Diversi e complementari i progetti riguardanti l’innovazione tecnologica, dunque, poiché abbracciano il rinnovamento della strumentazione ospedaliera a disposizione fino al rafforzamento dell’interconnessione aziendale, dal potenziamento del Fascicolo sanitario elettronico all’introduzione dell’intelligenza artificiale (AI, Artificial Intelligence) come strumento diagnostico nonché della telemedicina. Questi ultimi tre “strumenti” fanno parte della cosiddetta eHealth, vale a dire la Sanità digitale.

Focus sull’eHealth

  • Il Fascicolo sanitario elettronico (Fse): si tratta di una fonte unica di informazioni inerenti alla storia medica di una determinata persona. Da parte della/del paziente, invece, un punto di accesso unificato a servizi di fondamentale importanza. Per quanto riguarda gli obiettivi fissati per il Fascicolo sanitario, in Alto Adige sono stati raggiunti tutti i target, tra cui quello del rapporto tra documenti indicizzati e l’ammontare di prestazioni erogate (99,3%) nonché quello tra numero di medici di Medicina generale (MMG) che alimentano il fascicolo sul totale di MMG (97,5%).

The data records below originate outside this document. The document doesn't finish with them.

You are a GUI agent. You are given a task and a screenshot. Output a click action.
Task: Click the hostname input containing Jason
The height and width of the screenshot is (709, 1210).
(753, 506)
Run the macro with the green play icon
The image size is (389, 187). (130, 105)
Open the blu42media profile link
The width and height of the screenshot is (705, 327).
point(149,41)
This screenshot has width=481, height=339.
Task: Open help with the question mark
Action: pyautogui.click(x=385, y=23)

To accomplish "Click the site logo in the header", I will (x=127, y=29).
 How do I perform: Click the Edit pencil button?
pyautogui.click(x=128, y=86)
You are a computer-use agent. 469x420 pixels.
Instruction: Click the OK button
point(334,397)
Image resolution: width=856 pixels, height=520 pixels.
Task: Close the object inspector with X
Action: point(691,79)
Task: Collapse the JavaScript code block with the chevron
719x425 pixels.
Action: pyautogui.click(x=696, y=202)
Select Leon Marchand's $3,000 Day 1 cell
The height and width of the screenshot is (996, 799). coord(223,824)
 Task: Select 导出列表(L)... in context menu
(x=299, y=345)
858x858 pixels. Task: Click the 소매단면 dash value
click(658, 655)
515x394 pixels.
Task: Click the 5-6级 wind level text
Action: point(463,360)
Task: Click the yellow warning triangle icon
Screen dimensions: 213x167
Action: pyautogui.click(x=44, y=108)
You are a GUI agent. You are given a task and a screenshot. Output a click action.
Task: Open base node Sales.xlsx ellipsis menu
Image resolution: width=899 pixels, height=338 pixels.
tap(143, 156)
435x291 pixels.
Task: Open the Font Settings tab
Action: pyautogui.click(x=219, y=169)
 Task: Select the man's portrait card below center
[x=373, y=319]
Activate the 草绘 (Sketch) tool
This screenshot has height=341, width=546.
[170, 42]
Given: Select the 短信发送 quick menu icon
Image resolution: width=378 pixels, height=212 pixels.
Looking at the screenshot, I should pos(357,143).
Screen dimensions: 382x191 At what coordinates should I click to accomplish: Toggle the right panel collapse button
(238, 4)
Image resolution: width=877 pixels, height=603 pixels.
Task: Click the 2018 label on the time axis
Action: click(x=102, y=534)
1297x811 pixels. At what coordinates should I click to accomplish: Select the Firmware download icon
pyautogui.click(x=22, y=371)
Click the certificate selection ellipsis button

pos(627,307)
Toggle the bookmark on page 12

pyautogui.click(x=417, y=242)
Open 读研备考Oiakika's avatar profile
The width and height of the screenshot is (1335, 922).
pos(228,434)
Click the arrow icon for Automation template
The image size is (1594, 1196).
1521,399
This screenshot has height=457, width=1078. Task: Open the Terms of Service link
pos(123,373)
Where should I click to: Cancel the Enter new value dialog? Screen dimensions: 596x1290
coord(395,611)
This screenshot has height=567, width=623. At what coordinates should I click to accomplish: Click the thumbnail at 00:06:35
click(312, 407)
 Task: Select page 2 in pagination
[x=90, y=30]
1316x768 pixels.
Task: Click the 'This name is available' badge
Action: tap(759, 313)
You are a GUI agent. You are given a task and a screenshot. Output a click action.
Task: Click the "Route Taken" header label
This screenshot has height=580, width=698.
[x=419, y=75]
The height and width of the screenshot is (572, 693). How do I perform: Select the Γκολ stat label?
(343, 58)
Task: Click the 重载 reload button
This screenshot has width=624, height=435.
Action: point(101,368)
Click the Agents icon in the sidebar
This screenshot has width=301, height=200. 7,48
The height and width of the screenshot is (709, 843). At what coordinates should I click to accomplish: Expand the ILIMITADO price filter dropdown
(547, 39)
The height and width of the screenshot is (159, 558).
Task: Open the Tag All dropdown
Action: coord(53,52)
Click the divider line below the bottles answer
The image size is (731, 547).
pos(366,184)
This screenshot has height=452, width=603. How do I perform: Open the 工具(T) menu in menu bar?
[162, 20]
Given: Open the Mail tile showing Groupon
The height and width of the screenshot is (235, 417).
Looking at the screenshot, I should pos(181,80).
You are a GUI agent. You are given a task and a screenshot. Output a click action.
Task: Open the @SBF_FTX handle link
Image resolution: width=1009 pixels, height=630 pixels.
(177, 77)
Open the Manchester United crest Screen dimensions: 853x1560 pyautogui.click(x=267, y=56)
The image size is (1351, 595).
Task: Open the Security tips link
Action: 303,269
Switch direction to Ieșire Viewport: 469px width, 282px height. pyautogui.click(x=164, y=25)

  • Intelligenza artificiale (AI): un supporto innovativo all’attività medica che va dalla stesura dell’anamnesi del paziente fino alle diagnosi. Tale sistema fornisce informazioni e anche suggerimenti su come svolgere, da remoto, una televisita.
  • Telemedicina: consente la fruibilità delle cure, la consulenza medica e la diagnostica a distanza, nonché il monitoraggio dei parametri vitali, al fine di ridurre il rischio dell’insorgenza di complicazioni alla salute di pazienti affette/i da patologie croniche, magari residenti in zone difficilmente raggiungibili, considerando la particolare conformazione geografica del territorio altoatesino. Tale innovazione, dunque, si rivela essere uno strumento importante per offrire assistenza alle/ai cittadine/i di questi luoghi meno prossimi ai servizi sanitari e da cui spostarsi rappresenta un disagio. Per quanto riguarda la telemedicina, sono stati raggiunti i target intermedi fissati dall'Agenas.
  • 23 grandi apparecchiature acquistate, installate e già operative. Il programma d'investimento completo comprende due tomografi assiali computerizzati a 128 strati per la Radiologia degli ospedali di Vipiteno e San Candido. Poi, un tomografo per la risonanza magnetica nucleare 1,5 T per l'Ospedale di Merano. Inoltre, dei nuovi sistemi radiologici fissi per gli ospedali di Brunico, San Candido, Bressanone (2) e Bolzano, così come per il Distretto sanitario di Gries-San Quirino (2). A questi si aggiungono nove nuovi mammografi per gli ospedali di Bressanone, Merano (2), Brunico, Bolzano (2), Silandro e Vipiteno, ma anche per il Distretto sanitario di Gries-San Quirino. Infine, una tomografia a emissione di positroni/TAC (PET/TAC) per il Reparto di Medicina interna dell'Ospedale di Bolzano e un ecotomografo (sonografo) per la Medicina nucleare dell'Ospedale di Bolzano.
  • 29 progetti per l’area Informatica dell’Azienda sanitaria dell’Alto Adige hanno innalzato il livello di avanzamento tecnologico dell’ente sanitario e centrato gli obiettivi di informatizzazione EMRAM (Electronic Medical Record Adoption Model) fissati dall’organizzazione internazionale no-profit HIMSS (Healthcare Information and Management Systems Society), che sostiene la trasformazione digitale nel settore sanitario.